Изменить размер шрифта - +

– Хочешь чего-нибудь, доченька?

Я хотела. Кроме того, чтобы они забыли свое торгашество, хотела еще другого.

– Папа, сколько у тебя людей здесь и в столице?

– Воинов?

– Да.

– Человек полста.

– Можешь дать мне половину из них на месяц?

– Что ты! – папа засмеялся. – Хочешь взять штурмом Алеридан?

И вдруг сообразил, что я не шучу.

– Глория Нортвуд в беде, ей нужна моя помощь. Она в монастыре Ульяны Печальной, не знаю, в каком именно. А их в Империи двадцать четыре.

– Она не нуждается в помощи, – отрезал отец. – Я читал ее письмо.

– Нуждается, – сказала я. – Глория пишет: «вспоминаю мгновения, проведенные вместе, особенно – бал и прогулку в лесу». Это те случаи, когда я очень помогла ей. Намек на то, что и теперь нужна помощь.

– Намек?.. Хочешь сказать, Глория писала письмо тайком от матери?

Я именно это и сказала. Отец ответил:

– Если ты еще раз упомянешь это письмо, я отберу и сожгу его. Глория – дочь и вассал графини Нортвуд. По любым законам любой земли мы не в праве влезать в их отношения. Тебе это ясно?

– Мне также ясно, что она в беде.

– Я ей сочувствую, – сказал отец. – И ничего больше.

 

* * *

Меня выпустили на свободу и даже пригласили за общий стол с послами Рейса. Порадовалась бы этому, если б не двойное дно. Подвох вот в чем: я – не я, а живой намек, послание. Пока дикари упирались, меня не было в трапезной. Одни мужчины за столом, это значило: Литленд готов показать зубы. А теперь послы уступили – и вот, как символ оттепели, я снова сижу рядом с ними. Поощрительное яблочко для лошади…

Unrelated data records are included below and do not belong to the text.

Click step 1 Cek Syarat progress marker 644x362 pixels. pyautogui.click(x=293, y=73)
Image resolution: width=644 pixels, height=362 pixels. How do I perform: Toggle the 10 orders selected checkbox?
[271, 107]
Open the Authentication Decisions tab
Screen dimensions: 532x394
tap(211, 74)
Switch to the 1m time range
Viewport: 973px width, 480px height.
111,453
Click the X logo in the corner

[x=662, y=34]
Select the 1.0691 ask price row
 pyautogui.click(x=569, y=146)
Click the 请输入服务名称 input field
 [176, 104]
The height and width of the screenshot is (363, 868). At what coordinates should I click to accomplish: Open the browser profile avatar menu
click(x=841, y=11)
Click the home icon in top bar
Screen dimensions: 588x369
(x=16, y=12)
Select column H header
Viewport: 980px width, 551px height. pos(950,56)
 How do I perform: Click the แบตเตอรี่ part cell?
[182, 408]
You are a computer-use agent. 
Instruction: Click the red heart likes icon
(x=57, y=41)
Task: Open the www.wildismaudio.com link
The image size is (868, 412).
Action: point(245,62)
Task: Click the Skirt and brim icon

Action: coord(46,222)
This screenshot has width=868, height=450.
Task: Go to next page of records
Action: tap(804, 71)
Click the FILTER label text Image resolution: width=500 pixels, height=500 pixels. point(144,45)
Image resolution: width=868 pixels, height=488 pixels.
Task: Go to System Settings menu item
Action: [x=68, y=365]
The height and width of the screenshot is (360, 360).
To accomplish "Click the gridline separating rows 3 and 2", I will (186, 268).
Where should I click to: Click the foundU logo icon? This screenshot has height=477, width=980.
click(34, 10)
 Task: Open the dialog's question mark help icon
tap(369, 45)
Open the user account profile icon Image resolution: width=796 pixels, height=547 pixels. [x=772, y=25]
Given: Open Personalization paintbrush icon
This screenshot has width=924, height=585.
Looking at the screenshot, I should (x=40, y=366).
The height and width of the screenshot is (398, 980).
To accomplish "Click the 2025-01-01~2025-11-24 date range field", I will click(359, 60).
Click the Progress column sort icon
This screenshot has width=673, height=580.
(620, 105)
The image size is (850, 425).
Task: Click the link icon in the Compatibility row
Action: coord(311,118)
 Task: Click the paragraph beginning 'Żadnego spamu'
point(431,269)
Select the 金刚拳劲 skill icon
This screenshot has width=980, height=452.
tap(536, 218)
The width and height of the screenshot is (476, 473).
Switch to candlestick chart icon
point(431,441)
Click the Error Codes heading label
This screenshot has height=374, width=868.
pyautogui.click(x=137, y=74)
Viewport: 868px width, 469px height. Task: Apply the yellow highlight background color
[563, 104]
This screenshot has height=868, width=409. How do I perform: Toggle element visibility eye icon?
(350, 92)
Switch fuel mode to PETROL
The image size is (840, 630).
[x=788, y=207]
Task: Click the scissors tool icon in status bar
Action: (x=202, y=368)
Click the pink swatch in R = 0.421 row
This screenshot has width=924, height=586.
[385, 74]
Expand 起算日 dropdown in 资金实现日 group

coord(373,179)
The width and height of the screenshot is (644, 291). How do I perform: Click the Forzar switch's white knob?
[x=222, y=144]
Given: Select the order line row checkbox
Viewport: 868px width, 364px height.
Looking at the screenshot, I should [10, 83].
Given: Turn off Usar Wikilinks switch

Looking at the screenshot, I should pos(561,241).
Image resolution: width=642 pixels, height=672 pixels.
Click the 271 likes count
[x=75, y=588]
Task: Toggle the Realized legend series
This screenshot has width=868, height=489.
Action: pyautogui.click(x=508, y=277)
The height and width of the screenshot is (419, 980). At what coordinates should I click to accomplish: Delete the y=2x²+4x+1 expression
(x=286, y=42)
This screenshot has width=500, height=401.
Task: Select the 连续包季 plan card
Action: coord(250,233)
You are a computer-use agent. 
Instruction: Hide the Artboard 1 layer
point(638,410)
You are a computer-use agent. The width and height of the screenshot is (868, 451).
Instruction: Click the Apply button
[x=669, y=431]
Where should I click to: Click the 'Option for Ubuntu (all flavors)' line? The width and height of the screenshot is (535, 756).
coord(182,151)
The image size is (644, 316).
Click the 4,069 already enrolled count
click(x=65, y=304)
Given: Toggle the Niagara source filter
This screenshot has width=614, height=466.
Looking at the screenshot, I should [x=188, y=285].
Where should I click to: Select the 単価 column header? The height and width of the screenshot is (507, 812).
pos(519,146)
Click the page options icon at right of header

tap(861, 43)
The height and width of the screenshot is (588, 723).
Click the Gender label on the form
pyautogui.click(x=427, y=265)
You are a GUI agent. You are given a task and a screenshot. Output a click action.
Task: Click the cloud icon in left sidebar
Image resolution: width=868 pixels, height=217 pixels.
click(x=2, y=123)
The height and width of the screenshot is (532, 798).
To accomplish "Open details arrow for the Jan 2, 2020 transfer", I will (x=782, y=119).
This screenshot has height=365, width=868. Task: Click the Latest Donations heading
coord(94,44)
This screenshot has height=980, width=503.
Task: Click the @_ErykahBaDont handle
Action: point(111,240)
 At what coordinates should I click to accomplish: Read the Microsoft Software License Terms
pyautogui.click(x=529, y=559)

Западники держались странно: как-то скованно. Нет, говорили они громко, как прежде, если смешно – хохотали, если хотели посмотреть – глядели прямо в глаза. Но чего-то им недоставало, я ощущала. Позже поняла, чего именно: послы не знали, что им чувствовать. Унижение ли от уступок врагу? Радость ли от будущего мира и успешного противостояния Северу? Злобу ли к отцу и лорду Коссу, что все тянут с ответом?.. Тем, кто жил при дворе, привычно испытывать много чувств одновременно, и какие-то из них скрывать, другие – показывать, а о третьих – говорить. Но западники были сбиты с толку. Мне стало их жаль.

После обеда прогуливалась во дворе, и меня позвали:

– На несколько слов, красавица.

Синеглазый Моран был не один, с ним вместе – граф, грозный Дамир Рейс. Заговорил именно граф:

– Моран сказал, ты – достойная девушка.

– А до его слов вы имели причины сомневаться?

– Ты – дочь Литлендов.

Граф не дал мне времени ответить на выпад и сразу продолжил:

– В день нашего приезда твой отец получил письмо из Фаунтерры. Мы видели, как прискакал курьер. Скажи нам, о чем письмо?

Конечно, я рассмеялась ему в лицо. Дамир Рейс оскалился, обнажив гнилые зубы.

– Твой отец и этот шакал Косс скрывают письмо, но ведут себя так, будто держат отравленный кинжал за спиной. Подают правую руку, а в левой сжимают клинок.